*Completa lo siguiente*.
1. Según el texto sobre los diarios de Pizarnik, ¿quién es la albacea de la poeta?
2. Copia literalmente, por favor, el fragmento del texto sobre los diarios de Pizarnik que va de "LITERATURA ARGENTINA" a "anodino y redundante.", ambos incluidos.
3. Continúa el texto sobre los diarios de Pizarnik a partir de su última oración.

*Texto extraído*.

++++++

LITERATURA ARGENTINA

Un diario puede ser un confesionario (Cheever y Barthes), un registro pormenorizado de los trabajos y los días de una escritora (Virginia Woolf y Katherine Mansfield) o una bomba de tiempo (Pavese). Cualquier selección que se hiciera de los diarios de Pizarnik podía atesorar uno o todos estos destinos. Ana Becciu, la albacea de la poeta, no optó por ninguno de ellos y eligió el más anodino y redundante.

Nuestro ubicuo ecosistema mediático y virtual parece haber desterrado a la ciudad letrada, pero no ha podido con sus mitos. Uno de ellos es el mito romántico del poeta como ángel caído, cuyo ejemplo emblemático en nuestras letras es Pizarnik. En esta edición de Lumen de 2003, reeditada en 2014, además de priorizar comentarios y pasajes literarios de la poeta —referencias a su novela no escrita, confesiones de sus preferencias y rechazos como lectora, transcripción del germen de un poema y de los sedimentos del acto poético—, se consolida el mito de la joven atormentada cerca del abismo. Las estaciones del calvario de la poeta están marcadas por la continua referencia a la obra como refugio ante sus propios fantasmas y a la beckettiana imposibilidad de decir, así como por los autorreproches, las notaciones de breves raptos de felicidad y de los muchos de angustia y, sobre todo, el detallado catastro de las distintas formas de suicidio (por agua, ahorcamiento, pastillas, gas) y hasta el anuncio del día exacto del próximo intento.

++++++

*Filas extraídas*.
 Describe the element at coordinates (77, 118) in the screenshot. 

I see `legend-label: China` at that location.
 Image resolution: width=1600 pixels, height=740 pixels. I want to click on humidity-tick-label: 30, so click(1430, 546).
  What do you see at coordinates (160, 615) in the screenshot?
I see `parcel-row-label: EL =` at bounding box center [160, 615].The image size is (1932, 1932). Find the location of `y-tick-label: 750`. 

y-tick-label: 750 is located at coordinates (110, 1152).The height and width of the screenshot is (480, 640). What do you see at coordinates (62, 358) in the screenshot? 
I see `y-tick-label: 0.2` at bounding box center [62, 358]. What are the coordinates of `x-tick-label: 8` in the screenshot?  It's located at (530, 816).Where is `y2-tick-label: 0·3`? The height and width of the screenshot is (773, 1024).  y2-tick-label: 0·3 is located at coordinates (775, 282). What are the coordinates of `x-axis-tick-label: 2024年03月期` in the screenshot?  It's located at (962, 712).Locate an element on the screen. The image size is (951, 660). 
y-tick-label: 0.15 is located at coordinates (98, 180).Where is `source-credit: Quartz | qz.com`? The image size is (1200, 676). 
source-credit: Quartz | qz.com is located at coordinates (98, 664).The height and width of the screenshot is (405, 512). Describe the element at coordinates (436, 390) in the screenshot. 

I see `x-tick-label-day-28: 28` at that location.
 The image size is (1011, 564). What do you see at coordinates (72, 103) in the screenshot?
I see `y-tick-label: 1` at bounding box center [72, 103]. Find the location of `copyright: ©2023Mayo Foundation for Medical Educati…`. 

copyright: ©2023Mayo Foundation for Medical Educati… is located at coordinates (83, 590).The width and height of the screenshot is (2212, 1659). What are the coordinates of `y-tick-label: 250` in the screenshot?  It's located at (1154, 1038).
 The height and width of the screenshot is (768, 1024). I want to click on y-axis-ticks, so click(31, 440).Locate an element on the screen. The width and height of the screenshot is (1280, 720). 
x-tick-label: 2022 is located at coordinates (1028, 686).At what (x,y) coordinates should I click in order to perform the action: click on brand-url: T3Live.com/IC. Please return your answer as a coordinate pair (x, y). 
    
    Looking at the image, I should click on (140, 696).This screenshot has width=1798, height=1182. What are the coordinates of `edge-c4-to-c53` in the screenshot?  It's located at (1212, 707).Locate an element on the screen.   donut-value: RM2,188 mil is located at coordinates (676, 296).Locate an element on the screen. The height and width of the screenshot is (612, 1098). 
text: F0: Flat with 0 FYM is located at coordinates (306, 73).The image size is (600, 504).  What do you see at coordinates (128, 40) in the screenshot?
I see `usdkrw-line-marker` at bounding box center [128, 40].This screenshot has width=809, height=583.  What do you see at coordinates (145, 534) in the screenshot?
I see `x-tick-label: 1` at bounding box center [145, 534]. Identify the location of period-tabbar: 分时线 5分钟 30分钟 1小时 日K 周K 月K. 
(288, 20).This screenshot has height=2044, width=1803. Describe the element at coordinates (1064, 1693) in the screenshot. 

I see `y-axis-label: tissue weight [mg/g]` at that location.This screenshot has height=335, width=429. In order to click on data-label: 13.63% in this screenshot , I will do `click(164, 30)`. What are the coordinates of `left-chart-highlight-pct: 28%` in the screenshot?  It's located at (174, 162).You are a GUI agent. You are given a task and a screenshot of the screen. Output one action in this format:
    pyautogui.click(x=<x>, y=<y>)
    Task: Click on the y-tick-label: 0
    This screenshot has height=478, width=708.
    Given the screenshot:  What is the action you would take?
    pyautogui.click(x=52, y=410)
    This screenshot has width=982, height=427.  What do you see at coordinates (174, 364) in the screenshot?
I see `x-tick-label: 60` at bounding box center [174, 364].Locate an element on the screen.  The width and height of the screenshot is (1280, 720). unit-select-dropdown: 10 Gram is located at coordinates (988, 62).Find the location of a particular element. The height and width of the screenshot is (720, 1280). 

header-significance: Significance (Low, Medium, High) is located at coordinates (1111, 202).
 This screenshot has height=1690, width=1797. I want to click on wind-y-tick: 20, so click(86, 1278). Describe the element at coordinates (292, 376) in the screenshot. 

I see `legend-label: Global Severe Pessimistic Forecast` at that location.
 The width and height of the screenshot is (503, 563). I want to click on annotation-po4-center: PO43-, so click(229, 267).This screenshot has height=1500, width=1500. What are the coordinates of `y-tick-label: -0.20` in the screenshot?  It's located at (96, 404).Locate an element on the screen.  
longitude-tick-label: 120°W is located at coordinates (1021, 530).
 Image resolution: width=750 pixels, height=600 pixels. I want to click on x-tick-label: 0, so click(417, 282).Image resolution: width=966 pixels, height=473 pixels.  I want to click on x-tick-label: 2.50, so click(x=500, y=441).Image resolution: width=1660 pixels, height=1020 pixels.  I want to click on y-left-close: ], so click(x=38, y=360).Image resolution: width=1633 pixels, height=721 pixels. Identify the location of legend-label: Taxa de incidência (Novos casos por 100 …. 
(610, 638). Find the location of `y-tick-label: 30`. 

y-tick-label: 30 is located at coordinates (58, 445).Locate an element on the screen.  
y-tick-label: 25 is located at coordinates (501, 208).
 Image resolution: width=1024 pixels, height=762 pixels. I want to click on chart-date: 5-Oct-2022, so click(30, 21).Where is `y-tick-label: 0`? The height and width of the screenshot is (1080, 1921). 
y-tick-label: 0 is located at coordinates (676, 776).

++++++

*Lista de respuestas*.
1. Ana Becciu.

2.
LITERATURA ARGENTINA

Un diario puede ser un confesionario (Cheever y Barthes), un registro pormenorizado de los trabajos y los días de una escritora (Virginia Woolf y Katherine Mansfield) o una bomba de tiempo (Pavese). Cualquier selección que se hiciera de los diarios de Pizarnik podía atesorar uno o todos estos destinos. Ana Becciu, la albacea de la poeta, no optó por ninguno de ellos y eligió el más anodino y redundante.

3.
“Alejandra […] que quiso ser poeta y se perdió por exceso de lenguaje abstracto”, escribe en este diario. Pizarnik sabía que la escritura era un “juego peligroso”, como llamaba Hölderlin a la poesía, con el que podía “morir de abstracción”. Quien escribía en llaga viva era consciente de que el mito, ese que contribuyó a sostener incluso con su literatura, la volvía incorpórea. El espacio para contrarrestarlo estaba en su diario, ámbito íntimo donde volcar su “parte maldita”. Sin embargo, la responsable de esta edición decidió suprimir decenas de entradas con referencias íntimas y de índole sexual.

Junto con Artaud, Pizarnik aprendió de Nietzsche que la escritura se funda en un desgarramiento del cuerpo, lejos del “más allá” y cerca del “más acá” del lenguaje; después de todo, ya lo decía Artaud, lo escrito no son sino “desechos de uno mismo”. “Ahora sé que cada poema debe ser causado por un absoluto escándalo en la sangre”, confirma la autora.

Pizarnik reescribió centenares de entradas de su diario, como lo prueba la voluminosa edición española (2002). Antes que una continuidad de su escritura nimbada por el mito, estos diarios estaban destinados a ser —y así lo confirman sus reescrituras— su reverso encarnado. El diario era un modo de reencuentro consigo misma y con los fundamentos ya no sólo de su escritura, sino también de una identidad como la suya, marcada tanto por una innegable pulsión de muerte como por sus —ahora visibles— deseos vitales, como lo prueban entradas donde manifiesta: “La escritura, el sexo: Mi ausencia actual de estos dos pilares de la sabiduría”; o cuando dice: “También me queda el derecho a la blasfemia y al vicio”, derecho que asumió con libertad en sus diarios, como en buena medida lo hizo Bioy en Borges, al menos en lo que respecta a la blasfemia.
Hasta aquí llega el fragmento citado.